2. Now, we want to find out how much the second pump fills in one hour. If we subtract what the first pump does in an hour from what both pumps do together in an hour, we'll get the second pump's work rate!
* Rate of second pump = (Combined rate) - (Rate of first pump)
* Rate of second pump = 1/4 - 1/6

3. To subtract these fractions, we need a common "bottom number" (denominator). The smallest number that both 4 and 6 can divide into is 12.
* 1/4 is the same as 3/12 (because 1x3=3 and 4x3=12)
* 1/6 is the same as 2/12 (because 1x2=2 and 6x2=12)

4. Now, let's do the subtraction:
* 3/12 - 2/12 = 1/12

5. So, the second pump fills 1/12 of the tank every hour. If it fills 1/12 of the tank in one hour, it will take 12 hours to fill the whole tank!

Alternative answer

Answer: It would take the second pump 12 hours to fill the storage tank by itself.

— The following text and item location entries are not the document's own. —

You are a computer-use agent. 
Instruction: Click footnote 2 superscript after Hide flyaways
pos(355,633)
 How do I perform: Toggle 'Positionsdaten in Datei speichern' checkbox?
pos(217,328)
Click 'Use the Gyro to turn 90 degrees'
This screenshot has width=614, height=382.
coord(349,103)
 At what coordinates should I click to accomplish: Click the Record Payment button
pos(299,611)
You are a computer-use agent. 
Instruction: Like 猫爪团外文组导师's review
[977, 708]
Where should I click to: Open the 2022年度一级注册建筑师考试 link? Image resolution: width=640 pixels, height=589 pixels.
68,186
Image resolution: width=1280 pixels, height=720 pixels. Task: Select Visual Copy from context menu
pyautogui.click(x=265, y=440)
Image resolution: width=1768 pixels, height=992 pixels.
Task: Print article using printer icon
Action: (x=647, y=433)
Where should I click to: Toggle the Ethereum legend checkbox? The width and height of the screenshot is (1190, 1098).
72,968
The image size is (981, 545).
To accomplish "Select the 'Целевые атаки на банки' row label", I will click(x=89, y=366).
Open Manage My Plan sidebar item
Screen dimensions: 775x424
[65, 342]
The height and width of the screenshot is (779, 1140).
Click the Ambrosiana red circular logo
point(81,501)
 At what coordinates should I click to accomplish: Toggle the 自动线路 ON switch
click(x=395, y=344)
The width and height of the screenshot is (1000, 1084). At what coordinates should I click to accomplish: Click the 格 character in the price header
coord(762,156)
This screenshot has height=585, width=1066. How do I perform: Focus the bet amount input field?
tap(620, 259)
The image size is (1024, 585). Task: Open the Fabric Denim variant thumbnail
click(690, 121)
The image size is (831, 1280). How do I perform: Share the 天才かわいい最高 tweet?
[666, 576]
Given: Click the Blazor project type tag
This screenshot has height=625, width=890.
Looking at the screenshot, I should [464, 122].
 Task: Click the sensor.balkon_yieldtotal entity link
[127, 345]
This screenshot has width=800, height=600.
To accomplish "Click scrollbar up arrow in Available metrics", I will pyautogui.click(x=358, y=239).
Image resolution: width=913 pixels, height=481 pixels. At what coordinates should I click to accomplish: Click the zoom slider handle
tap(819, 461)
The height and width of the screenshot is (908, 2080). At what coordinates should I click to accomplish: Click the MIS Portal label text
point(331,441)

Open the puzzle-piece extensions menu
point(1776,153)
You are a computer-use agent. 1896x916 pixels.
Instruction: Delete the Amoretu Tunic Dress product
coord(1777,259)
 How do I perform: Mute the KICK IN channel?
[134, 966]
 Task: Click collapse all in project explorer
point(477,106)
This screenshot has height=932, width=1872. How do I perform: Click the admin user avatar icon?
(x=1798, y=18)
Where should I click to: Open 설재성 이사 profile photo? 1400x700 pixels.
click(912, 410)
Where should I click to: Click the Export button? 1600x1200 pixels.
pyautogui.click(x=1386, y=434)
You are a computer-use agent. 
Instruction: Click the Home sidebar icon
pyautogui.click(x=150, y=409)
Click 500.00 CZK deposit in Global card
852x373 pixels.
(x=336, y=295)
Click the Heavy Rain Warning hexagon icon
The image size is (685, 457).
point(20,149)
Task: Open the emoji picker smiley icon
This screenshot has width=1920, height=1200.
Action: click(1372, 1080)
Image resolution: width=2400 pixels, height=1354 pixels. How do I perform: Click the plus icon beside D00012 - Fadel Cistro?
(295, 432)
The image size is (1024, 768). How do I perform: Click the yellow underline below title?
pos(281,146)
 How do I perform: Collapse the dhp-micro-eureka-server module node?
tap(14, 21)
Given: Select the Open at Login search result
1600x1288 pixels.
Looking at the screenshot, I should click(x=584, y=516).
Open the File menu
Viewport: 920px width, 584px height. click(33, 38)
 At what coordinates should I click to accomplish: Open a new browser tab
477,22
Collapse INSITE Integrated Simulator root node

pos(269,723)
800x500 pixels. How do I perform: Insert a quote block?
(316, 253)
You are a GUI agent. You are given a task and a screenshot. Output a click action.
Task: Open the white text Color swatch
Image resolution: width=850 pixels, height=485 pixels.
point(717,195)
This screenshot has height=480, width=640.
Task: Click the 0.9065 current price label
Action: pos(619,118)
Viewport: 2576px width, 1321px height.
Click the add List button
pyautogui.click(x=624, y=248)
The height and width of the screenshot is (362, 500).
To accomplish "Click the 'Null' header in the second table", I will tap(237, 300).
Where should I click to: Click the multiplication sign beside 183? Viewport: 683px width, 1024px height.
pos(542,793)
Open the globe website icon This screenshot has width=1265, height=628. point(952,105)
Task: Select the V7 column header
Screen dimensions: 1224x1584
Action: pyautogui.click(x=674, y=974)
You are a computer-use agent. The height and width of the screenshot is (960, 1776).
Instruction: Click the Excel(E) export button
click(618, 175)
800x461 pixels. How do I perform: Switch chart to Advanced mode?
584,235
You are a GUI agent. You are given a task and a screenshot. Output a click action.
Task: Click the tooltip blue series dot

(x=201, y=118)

Explain
This is a question about work rates, or how fast things get done together and separately . The solving step is:

First, let's think about how much of the tank each pump fills in just one hour.
* The first pump can fill the whole tank in 6 hours. So, in 1 hour, it fills 1/6 of the tank.
* Both pumps working together can fill the whole tank in 4 hours. So, in 1 hour, they fill 1/4 of the tank.

Now, we want to find out how much the *second* pump fills in one hour. If we know how much both do together, and how much the first one does, we can just subtract to find what the second one adds!

* Amount filled by second pump in 1 hour = (Amount filled by both in 1 hour) - (Amount filled by first pump in 1 hour)
* This means we need to calculate 1/4 - 1/6.

To subtract fractions, we need to find a common "piece size" (common denominator). The smallest number that both 4 and 6 divide into is 12.
* 1/4 is the same as 3/12 (because 1 x 3 = 3 and 4 x 3 = 12).
* 1/6 is the same as 2/12 (because 1 x 2 = 2 and 6 x 2 = 12).

So, now we have:
* 3/12 - 2/12 = 1/12.

This means the second pump fills 1/12 of the tank in one hour.
If the second pump fills 1/12 of the tank every hour, it will take 12 hours to fill the entire tank (because 12 times 1/12 equals a whole tank!).